An aging population means there’s a growing need for nurse practitioners with gerontology training in home health and long-term care facilities. More nurses are answering that call. The Georgia Gerontological Advanced Practice Nurses Association has grown from 50 to 83 members in the last four years, said Abraham, a former president of the organization.

As director of University Health Services at Clayton State University, Julia Spinolo, DNP, APRN-BC, LNC, measures growth by the number of patients she serves. Since she became director in 2008, she has transformed the university clinic from a “nurse-in-a-box” operation to a primary care practice.

“Dr.
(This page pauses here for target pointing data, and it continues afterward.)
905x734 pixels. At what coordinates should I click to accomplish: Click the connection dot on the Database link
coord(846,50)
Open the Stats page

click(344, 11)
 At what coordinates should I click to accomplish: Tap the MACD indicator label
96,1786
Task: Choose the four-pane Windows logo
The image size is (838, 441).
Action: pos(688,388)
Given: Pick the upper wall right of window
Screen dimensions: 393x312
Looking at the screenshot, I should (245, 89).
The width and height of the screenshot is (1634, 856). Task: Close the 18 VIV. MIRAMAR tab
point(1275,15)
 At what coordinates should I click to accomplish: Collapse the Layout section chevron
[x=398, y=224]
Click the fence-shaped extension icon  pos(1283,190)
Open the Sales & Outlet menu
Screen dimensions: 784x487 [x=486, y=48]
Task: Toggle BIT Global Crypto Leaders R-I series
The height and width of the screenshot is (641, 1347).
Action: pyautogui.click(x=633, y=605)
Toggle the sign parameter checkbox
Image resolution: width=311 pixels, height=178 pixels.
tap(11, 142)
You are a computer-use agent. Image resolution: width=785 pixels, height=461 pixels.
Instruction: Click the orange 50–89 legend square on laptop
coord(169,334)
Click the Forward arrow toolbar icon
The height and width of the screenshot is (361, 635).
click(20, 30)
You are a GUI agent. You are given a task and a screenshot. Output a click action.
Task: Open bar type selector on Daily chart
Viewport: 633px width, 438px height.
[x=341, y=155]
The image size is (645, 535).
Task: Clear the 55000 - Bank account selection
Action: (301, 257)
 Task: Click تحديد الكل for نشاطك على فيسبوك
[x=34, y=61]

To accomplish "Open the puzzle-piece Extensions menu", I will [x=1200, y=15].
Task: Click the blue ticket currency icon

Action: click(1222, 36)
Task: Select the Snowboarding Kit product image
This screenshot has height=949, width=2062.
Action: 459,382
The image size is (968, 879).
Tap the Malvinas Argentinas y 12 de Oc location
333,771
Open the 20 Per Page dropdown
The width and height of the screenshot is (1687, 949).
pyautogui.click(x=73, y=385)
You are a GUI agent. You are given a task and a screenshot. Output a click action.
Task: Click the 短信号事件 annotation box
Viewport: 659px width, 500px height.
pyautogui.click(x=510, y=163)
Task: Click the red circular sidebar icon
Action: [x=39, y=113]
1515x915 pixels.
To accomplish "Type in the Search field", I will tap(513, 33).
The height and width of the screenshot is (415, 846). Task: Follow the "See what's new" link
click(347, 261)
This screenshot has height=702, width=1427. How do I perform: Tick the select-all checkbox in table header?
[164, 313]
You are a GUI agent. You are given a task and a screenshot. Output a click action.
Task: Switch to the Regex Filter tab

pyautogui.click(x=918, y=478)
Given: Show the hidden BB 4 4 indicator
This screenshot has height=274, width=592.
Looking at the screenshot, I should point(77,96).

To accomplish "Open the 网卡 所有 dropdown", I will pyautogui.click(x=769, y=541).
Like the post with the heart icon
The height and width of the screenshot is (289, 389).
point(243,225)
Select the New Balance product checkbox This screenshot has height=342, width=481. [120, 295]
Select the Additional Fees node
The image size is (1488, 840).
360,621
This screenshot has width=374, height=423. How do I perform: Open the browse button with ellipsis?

Deborah Honeycutt [the clinic’s medical director] and I used to see 10 patients a week; now we see 30 a day,” Spinolo said.

The university clinic provides students, faculty and staff with primary health care.

“We do everything but X-rays and birthing babies, and because this university has such a diverse population, we see everything from hypertension to eating disorders to STDs,” Spinolo said.

Spinolo credits her DNP degree with giving her a better understanding of evidence-based practice and the financial and management skills required to lead a growing practice.

“Nurse practitioners are going to be utilized more in primary care and have more autonomy in the future,” she predicted, “because they are less expensive and they practice by seeing the whole patient, not just a disease to cure. The caring is more prevalent.”